夫が言い含めてくれたけど
その後、疲れ果ててしまったヨリコさんの身を案じて、夫が妹に「週末だけはうちの家族を優先させてほしい」と言ってくれた。義妹は「わかった」と言ったらしいが、その後もときどき義母からSOSが入った。「あるとき行ったら、義妹もいるんですよ。だけど足首に包帯を巻いていて。母親をトイレに連れていこうとしたら義妹も転んでしまったとか。でも義母は妙な顔をしている。義妹が嘘をついているんだとわかりました。義母がかわいそうになってしまって、その日は家の中を片づけたり夕食を作ったりしました。義母は『ごめんね』と涙ぐんでいて。義妹は夕方になったら包帯は巻いていたけど足を引きずることもなく歩いていましたよ」
その日はたまたま夫が仕事で出かけていたのだが、「帰りに何か買って帰るからうちの食事は気にしなくていいよ」と連絡があった。
「その後、娘から連絡があって早く帰ってきてということだったので、あわてて義実家を出ました。自転車を飛ばして帰り、ちょうど帰宅した夫と4人で食卓を囲んで……。娘からは受験に関して愚痴を聞かされましたが、家族で励まし、笑顔になった娘にホッとして」
その晩遅く、ヨリコさんは自分のバッグがどこかおかしいと気づいた。それは夫がかつてプレゼントしてくれたもので、いつも持っている、とあるブランドの大好きなバッグだった。
「寝室でどういうことなんだろうと考えていたら、夫が入ってきた。朝持って行ったときは確かにいつものバッグだったんだけど、今見たら、私のより新しい。しかもシリアル番号がない。これってバッタもんじゃない? と。義実家にしか行ってないから、もしかしたら義妹がすり替えたのかもしれないと思いましたが、そこまでは言えない。すると夫がすごい勢いで家を飛び出していきました」
ブランドもののバッグすり替え犯は?
夫は深夜に実家に突入、自分の妹が妻のバッグをすり替えたことを確認した。こんなことは両親には言えない、許してほしいと夫に頭を下げられ、ヨリコさんは夫のことも気の毒になってしまったという。「義妹はもともと甘やかされて育ったようで、自分の思い通りにならないとかんしゃくを起こすような子だったそうです。大人になって社会人として日々を送っていても、やはりわがままは直らない。

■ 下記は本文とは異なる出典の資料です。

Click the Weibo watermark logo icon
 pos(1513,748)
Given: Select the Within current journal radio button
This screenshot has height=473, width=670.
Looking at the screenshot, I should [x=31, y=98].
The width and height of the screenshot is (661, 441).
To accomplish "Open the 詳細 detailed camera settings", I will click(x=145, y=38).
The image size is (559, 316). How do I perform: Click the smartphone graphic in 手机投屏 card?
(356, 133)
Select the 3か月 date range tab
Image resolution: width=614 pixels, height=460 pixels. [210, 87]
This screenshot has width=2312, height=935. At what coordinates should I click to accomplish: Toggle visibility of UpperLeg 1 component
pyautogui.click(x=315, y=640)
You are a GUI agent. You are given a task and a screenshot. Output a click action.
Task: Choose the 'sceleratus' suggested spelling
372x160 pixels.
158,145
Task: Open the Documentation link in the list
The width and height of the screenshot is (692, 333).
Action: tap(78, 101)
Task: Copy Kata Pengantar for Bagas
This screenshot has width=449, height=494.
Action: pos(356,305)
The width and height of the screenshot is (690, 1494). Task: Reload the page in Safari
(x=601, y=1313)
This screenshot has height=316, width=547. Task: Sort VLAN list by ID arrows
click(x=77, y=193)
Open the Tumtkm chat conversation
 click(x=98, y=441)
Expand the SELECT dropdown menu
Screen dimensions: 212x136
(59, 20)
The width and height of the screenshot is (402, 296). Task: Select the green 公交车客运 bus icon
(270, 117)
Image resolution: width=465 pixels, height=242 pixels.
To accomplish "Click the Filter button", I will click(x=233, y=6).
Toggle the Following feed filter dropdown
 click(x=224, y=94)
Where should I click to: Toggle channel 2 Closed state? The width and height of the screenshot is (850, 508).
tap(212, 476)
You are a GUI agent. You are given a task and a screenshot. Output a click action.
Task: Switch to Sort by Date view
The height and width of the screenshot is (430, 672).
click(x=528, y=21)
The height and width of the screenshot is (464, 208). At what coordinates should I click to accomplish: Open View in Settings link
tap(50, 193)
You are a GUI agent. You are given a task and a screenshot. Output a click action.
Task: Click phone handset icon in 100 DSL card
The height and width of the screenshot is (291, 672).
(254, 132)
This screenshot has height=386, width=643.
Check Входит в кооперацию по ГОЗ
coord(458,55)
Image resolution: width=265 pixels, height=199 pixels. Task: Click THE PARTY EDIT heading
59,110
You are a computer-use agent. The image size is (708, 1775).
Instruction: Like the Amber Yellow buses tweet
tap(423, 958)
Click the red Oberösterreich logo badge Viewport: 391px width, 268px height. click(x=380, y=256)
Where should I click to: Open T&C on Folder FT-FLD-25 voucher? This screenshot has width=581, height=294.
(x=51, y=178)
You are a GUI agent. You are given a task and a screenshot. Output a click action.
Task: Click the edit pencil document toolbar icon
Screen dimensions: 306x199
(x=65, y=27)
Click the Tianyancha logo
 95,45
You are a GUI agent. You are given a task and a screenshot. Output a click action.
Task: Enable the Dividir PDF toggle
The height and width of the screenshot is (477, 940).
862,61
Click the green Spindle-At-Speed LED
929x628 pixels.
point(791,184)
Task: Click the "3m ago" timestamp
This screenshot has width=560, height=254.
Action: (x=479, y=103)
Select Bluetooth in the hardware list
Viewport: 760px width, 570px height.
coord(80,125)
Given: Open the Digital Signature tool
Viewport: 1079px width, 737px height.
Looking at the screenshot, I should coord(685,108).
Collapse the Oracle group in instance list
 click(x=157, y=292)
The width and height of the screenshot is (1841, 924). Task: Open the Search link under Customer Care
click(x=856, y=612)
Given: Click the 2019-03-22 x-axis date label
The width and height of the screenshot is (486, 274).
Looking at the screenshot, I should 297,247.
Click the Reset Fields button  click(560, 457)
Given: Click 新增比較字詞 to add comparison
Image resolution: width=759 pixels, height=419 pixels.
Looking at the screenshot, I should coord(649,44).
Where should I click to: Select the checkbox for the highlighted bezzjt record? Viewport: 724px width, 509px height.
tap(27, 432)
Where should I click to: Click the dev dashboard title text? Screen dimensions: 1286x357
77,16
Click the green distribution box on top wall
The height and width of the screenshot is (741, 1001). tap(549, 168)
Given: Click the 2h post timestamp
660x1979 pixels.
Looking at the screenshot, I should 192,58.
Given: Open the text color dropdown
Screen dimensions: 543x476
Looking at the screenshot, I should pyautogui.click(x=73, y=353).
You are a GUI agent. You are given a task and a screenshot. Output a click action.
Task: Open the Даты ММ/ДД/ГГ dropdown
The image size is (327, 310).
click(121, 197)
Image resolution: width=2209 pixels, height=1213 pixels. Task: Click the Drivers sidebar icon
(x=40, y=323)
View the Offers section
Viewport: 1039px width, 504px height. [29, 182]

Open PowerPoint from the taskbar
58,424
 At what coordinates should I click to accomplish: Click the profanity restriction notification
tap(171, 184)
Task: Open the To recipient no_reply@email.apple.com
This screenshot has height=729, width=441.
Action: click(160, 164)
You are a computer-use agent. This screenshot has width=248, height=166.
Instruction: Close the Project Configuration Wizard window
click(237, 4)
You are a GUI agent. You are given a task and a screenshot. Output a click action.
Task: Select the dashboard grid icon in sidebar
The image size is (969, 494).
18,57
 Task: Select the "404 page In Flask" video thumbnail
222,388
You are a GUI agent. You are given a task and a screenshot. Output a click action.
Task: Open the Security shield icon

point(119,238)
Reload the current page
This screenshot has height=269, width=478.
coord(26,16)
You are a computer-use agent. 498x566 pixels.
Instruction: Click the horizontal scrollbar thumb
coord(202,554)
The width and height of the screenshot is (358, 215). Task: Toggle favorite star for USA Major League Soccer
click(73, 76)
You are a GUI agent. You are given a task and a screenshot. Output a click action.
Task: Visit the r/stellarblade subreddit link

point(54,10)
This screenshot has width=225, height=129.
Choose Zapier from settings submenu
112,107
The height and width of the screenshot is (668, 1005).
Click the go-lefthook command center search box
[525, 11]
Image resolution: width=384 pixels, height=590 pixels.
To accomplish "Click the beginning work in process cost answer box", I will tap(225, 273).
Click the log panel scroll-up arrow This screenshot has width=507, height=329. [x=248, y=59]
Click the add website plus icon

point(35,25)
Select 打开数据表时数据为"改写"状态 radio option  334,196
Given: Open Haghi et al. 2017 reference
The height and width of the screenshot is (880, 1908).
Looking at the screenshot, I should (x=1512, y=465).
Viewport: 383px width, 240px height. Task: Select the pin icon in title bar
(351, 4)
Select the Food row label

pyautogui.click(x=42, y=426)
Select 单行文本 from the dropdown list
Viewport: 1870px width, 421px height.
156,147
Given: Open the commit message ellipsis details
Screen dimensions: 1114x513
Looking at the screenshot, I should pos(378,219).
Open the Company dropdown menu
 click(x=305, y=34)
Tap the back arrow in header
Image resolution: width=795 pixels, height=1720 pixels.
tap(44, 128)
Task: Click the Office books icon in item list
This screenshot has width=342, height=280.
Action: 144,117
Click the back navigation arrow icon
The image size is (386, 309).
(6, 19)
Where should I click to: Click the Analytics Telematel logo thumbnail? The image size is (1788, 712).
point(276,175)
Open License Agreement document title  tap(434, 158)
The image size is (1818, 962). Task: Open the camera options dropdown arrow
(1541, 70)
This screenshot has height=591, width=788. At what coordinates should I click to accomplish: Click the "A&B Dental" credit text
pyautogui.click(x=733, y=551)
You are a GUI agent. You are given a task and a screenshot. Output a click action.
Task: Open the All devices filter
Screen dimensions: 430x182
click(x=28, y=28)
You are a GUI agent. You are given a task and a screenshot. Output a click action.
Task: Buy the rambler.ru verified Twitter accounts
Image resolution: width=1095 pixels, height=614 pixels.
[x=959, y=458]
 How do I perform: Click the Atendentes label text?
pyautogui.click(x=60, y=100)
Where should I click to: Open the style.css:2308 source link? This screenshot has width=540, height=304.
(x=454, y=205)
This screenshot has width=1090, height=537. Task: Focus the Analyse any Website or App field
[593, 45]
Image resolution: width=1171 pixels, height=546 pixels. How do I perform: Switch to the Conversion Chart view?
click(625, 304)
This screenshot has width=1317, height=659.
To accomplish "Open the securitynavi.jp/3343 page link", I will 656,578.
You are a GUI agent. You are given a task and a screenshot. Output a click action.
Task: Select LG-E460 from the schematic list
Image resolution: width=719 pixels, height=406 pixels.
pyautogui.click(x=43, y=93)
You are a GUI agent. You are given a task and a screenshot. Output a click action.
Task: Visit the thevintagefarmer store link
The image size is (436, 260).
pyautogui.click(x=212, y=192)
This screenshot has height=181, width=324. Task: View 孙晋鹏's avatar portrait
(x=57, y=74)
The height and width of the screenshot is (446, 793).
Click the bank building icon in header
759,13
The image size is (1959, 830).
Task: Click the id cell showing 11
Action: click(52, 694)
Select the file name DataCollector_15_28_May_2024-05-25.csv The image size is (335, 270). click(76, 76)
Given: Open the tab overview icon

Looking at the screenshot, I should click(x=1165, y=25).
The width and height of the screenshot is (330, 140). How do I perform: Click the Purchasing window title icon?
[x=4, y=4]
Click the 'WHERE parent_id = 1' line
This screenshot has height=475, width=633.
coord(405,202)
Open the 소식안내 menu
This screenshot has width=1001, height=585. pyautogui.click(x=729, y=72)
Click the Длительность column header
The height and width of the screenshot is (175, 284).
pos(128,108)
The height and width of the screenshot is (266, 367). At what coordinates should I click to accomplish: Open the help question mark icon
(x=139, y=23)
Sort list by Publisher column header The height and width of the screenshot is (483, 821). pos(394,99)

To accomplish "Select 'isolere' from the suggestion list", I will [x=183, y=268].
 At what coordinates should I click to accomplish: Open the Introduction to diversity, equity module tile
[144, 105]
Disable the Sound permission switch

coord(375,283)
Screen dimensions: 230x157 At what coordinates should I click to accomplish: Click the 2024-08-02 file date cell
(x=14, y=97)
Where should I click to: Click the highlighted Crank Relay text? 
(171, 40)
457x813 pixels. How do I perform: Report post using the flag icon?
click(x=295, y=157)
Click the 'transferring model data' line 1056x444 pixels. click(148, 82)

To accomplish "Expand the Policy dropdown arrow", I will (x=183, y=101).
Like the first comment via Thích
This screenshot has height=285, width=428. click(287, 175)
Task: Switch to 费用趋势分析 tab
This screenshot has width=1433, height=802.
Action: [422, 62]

義妹だってブランドバッグくらい持っているのに、人のものをほしがったのか、私への嫌がらせだったのか」
どうやら後者だとわかったのは、義母がヨリコさんのことを褒めるたびに義妹が「お兄ちゃんもお母さんも、あの女に騙されている」と義妹が不機嫌になると聞いたから。だったら義妹がもう少し協力してくれれば、私は行く頻度が下がるのにとヨリコさんは言う。
「自分の親と折り合いが悪くて、兄の妻である私に親が心を寄せているから腹が立つんでしょう。わからなくはないけど、介護したあげく恨まれるのはちょっと筋が違う。夫は自分がなるべく行くようにすると言っていますが、義母は私が行かないと寂しがる。もう、どうしたらいいかわからなくなっています」
事務的に他人に任せればいいというわけではない。義母の気持ちを大事にしたいと思えば思うほど、うまくいかなくなるとヨリコさんは肩を落とした。